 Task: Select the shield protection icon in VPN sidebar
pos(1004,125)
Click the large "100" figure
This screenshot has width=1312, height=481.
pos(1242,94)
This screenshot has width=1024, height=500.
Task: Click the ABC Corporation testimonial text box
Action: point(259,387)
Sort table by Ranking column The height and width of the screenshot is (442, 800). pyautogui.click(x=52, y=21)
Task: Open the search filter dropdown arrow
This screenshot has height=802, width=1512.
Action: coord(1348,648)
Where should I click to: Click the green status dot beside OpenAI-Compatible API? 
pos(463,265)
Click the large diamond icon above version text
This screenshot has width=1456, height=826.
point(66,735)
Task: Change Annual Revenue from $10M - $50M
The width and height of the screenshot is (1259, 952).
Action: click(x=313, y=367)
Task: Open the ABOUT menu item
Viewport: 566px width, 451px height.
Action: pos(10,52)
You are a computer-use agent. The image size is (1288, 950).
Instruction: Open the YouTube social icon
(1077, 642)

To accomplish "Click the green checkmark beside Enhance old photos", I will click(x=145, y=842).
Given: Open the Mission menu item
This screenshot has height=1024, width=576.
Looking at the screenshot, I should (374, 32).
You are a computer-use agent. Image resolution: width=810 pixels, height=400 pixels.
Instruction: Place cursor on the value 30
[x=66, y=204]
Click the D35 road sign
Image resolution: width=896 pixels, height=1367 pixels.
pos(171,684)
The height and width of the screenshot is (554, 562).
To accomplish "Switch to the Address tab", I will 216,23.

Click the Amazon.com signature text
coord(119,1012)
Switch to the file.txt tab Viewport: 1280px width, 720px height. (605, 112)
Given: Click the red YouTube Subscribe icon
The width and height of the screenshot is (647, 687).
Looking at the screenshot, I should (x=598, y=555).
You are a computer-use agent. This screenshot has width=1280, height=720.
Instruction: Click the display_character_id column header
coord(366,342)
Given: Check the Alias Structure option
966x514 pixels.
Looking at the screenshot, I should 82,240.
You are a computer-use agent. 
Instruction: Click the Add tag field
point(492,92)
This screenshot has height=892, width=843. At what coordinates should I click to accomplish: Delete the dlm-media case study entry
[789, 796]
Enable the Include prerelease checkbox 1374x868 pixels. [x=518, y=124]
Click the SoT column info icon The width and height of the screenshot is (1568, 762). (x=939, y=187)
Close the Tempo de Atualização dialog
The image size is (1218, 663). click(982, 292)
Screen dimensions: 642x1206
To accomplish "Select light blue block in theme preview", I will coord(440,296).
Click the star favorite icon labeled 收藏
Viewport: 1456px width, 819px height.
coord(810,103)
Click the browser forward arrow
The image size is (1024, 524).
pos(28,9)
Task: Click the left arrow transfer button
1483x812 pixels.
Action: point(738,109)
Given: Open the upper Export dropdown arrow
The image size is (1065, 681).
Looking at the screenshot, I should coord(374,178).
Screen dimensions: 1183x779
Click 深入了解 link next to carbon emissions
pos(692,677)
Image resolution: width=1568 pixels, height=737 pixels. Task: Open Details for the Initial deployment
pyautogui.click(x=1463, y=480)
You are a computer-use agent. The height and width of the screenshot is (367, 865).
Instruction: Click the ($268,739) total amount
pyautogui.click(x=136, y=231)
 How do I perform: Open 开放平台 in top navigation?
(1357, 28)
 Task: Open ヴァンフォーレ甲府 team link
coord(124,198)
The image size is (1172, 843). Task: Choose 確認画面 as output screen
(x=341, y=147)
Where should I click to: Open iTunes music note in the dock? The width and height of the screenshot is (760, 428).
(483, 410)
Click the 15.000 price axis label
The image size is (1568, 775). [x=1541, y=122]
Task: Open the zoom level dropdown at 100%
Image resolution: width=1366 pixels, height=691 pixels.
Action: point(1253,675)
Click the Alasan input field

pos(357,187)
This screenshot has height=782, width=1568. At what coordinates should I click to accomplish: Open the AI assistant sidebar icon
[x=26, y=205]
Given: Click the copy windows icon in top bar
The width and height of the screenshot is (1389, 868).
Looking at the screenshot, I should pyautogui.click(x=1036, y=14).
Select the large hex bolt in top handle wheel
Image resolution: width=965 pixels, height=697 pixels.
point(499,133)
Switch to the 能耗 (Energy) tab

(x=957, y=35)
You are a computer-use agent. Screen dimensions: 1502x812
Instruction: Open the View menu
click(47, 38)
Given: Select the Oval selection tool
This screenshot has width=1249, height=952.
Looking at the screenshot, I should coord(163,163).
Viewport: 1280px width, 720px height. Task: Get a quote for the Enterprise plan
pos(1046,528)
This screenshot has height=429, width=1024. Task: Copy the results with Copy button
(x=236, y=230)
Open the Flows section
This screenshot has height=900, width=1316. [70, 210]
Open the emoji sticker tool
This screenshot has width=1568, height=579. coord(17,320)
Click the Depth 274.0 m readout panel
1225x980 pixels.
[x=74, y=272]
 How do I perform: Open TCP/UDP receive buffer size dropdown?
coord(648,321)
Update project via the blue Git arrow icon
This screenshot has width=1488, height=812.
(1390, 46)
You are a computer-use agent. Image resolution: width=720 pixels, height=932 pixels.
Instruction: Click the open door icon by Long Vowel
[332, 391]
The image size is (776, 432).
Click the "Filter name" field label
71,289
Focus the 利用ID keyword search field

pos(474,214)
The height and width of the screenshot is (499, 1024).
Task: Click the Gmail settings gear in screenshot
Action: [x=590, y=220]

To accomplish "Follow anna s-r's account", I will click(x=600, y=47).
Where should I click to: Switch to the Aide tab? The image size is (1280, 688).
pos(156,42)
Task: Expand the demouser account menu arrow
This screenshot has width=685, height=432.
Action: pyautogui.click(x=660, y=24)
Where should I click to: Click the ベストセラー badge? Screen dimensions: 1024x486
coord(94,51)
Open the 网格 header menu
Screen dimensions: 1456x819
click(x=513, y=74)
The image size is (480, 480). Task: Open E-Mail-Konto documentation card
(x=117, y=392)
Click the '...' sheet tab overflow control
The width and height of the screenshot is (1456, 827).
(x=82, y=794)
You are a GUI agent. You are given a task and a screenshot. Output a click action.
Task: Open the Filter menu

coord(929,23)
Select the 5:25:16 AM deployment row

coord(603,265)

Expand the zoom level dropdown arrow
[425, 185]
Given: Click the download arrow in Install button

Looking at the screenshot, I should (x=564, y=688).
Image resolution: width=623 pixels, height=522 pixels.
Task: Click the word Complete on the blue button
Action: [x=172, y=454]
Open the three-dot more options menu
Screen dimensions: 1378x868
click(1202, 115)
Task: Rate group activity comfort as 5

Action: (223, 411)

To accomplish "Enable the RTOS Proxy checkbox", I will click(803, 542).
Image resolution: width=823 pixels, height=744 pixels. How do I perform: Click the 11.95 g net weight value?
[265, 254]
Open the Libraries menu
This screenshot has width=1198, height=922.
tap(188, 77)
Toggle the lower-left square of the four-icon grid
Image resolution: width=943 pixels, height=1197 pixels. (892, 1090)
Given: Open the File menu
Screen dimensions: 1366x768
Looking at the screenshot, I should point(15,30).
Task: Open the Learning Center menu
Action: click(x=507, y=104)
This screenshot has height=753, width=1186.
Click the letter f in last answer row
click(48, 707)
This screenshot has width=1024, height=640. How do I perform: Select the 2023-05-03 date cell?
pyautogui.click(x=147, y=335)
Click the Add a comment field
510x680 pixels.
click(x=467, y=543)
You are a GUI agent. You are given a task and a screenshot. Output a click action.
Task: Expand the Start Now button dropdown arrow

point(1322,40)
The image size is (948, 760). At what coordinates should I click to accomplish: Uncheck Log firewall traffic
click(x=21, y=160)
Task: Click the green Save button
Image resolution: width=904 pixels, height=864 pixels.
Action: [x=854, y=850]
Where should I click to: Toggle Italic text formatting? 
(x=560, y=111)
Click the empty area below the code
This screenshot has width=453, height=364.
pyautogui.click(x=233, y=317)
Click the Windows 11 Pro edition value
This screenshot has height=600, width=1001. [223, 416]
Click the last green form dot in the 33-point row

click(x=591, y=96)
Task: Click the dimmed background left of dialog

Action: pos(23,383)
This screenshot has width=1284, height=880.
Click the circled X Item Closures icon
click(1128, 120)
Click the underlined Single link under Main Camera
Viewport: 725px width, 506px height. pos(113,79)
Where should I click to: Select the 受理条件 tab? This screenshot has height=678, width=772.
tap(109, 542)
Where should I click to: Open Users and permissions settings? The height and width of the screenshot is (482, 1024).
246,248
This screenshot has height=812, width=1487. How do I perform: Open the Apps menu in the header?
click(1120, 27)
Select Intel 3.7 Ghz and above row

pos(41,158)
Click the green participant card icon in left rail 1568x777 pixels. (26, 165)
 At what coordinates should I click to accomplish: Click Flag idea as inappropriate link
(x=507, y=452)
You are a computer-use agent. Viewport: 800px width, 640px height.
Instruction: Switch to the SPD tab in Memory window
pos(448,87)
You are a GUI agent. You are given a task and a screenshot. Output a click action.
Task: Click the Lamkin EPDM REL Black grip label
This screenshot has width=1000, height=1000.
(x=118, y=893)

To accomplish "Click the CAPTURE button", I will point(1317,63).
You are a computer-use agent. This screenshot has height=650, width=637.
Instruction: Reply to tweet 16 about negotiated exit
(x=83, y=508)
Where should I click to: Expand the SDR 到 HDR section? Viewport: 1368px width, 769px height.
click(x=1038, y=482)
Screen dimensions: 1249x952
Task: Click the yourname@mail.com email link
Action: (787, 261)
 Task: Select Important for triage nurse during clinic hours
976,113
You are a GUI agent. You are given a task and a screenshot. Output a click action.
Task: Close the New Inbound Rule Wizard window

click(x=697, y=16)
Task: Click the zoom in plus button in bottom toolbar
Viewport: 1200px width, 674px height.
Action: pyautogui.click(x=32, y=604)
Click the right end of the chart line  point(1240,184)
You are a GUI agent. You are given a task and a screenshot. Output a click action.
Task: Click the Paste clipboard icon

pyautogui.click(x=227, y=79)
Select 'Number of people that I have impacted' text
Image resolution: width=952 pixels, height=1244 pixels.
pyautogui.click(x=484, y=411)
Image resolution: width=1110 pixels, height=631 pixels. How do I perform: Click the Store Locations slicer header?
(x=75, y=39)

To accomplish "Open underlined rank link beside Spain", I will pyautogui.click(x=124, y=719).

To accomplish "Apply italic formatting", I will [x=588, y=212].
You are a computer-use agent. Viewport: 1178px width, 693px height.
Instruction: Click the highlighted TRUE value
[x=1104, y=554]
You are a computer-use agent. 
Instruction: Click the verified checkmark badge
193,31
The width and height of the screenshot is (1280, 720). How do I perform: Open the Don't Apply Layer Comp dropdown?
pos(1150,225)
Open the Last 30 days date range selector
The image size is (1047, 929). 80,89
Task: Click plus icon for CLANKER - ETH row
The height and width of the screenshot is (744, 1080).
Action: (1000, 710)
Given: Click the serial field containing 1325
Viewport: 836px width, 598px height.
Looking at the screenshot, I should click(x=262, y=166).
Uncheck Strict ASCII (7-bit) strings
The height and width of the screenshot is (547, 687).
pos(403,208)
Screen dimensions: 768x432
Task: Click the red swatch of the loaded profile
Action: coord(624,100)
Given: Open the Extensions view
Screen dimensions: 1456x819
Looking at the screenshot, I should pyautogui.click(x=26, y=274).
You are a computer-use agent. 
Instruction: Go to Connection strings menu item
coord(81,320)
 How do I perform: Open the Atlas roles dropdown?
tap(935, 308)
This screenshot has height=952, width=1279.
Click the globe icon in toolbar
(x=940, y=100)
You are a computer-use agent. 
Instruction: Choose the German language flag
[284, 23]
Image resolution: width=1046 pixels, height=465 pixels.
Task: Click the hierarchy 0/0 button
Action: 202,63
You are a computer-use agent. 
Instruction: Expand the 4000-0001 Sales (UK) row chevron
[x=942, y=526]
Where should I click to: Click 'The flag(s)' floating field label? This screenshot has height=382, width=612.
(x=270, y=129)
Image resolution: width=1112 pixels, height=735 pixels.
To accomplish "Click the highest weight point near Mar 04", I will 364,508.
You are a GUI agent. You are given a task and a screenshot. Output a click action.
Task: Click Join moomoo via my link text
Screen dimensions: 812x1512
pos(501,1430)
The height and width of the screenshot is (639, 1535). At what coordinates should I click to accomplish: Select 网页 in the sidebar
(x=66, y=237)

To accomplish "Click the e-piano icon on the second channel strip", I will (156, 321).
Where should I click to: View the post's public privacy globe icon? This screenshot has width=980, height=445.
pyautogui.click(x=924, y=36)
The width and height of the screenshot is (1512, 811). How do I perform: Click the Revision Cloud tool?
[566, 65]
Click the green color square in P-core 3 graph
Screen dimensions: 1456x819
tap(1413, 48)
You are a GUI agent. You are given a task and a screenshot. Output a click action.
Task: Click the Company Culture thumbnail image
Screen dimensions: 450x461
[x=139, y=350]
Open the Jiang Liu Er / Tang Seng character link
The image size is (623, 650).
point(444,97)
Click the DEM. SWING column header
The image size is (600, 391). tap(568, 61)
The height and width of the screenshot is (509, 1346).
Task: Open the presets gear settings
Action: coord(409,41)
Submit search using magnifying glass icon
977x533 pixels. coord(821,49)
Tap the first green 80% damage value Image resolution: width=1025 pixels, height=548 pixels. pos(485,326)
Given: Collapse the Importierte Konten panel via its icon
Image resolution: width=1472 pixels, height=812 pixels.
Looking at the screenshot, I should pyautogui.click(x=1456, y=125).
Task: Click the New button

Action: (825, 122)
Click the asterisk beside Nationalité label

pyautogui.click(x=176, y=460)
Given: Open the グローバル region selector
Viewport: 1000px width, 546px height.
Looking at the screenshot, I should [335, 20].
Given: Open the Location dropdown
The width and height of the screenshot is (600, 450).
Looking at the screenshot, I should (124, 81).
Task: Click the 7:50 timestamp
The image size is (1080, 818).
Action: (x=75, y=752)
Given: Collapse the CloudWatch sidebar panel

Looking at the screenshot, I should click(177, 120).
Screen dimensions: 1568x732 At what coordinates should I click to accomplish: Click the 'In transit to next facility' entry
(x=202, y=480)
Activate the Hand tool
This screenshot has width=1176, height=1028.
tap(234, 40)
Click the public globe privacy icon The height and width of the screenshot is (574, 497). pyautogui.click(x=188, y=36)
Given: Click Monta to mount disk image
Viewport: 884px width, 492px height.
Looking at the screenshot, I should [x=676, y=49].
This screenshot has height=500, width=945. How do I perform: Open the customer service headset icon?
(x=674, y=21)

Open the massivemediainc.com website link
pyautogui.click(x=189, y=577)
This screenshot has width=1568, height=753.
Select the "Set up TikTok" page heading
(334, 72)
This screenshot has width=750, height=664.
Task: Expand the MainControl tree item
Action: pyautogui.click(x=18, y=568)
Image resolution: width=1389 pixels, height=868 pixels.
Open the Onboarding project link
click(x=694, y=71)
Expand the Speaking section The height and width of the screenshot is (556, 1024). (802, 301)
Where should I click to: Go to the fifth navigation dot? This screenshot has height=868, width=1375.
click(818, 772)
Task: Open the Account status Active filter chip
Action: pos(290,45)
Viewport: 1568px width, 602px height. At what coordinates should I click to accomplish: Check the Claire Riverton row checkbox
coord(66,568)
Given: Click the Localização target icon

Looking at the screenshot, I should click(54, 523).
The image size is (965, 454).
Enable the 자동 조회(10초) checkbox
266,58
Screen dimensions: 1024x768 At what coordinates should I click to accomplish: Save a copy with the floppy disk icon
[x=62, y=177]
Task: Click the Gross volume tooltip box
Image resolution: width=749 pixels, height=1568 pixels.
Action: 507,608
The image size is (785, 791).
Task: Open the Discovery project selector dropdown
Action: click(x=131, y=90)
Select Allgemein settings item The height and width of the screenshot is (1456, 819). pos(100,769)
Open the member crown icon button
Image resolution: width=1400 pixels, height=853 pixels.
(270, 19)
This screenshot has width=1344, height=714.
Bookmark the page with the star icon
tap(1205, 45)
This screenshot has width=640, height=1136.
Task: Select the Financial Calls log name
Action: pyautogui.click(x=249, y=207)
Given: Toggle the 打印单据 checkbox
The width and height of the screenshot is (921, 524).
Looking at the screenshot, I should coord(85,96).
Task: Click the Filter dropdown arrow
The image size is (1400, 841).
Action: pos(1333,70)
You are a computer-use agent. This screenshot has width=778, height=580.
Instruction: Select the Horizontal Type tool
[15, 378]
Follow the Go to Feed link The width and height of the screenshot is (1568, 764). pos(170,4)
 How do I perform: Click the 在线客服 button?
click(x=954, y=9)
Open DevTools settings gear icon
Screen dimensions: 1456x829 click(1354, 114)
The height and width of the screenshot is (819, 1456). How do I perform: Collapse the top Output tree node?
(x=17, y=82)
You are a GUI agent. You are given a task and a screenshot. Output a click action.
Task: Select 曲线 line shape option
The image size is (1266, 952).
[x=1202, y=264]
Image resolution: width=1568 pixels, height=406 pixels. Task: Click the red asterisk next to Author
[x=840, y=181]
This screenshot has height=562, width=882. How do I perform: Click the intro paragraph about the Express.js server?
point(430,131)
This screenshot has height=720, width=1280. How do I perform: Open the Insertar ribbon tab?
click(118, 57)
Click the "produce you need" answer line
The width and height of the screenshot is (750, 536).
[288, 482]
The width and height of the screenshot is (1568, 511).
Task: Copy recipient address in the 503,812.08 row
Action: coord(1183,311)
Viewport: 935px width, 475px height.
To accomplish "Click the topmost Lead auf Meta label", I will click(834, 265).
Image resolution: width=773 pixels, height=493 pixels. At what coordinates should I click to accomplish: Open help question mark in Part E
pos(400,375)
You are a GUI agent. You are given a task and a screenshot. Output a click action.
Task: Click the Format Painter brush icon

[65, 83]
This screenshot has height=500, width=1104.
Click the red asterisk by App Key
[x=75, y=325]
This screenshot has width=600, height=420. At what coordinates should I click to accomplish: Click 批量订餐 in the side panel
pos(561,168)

--

* **PROMPT**
Copy the material from the line with "Expand the Speaking" to the line with "(x=17, y=82)", both included, keeping every line the same as it appears above.

* **EXPECTED ANSWER**
Expand the Speaking section The height and width of the screenshot is (556, 1024). (802, 301)
Where should I click to: Go to the fifth navigation dot? This screenshot has height=868, width=1375.
click(818, 772)
Task: Open the Account status Active filter chip
Action: pos(290,45)
Viewport: 1568px width, 602px height. At what coordinates should I click to accomplish: Check the Claire Riverton row checkbox
coord(66,568)
Given: Click the Localização target icon

Looking at the screenshot, I should click(54, 523).
The image size is (965, 454).
Enable the 자동 조회(10초) checkbox
266,58
Screen dimensions: 1024x768 At what coordinates should I click to accomplish: Save a copy with the floppy disk icon
[x=62, y=177]
Task: Click the Gross volume tooltip box
Image resolution: width=749 pixels, height=1568 pixels.
Action: 507,608
The image size is (785, 791).
Task: Open the Discovery project selector dropdown
Action: click(x=131, y=90)
Select Allgemein settings item The height and width of the screenshot is (1456, 819). pos(100,769)
Open the member crown icon button
Image resolution: width=1400 pixels, height=853 pixels.
(270, 19)
This screenshot has width=1344, height=714.
Bookmark the page with the star icon
tap(1205, 45)
This screenshot has width=640, height=1136.
Task: Select the Financial Calls log name
Action: pyautogui.click(x=249, y=207)
Given: Toggle the 打印单据 checkbox
The width and height of the screenshot is (921, 524).
Looking at the screenshot, I should coord(85,96).
Task: Click the Filter dropdown arrow
The image size is (1400, 841).
Action: pos(1333,70)
You are a computer-use agent. This screenshot has width=778, height=580.
Instruction: Select the Horizontal Type tool
[15, 378]
Follow the Go to Feed link The width and height of the screenshot is (1568, 764). pos(170,4)
 How do I perform: Click the 在线客服 button?
click(x=954, y=9)
Open DevTools settings gear icon
Screen dimensions: 1456x829 click(1354, 114)
The height and width of the screenshot is (819, 1456). How do I perform: Collapse the top Output tree node?
(x=17, y=82)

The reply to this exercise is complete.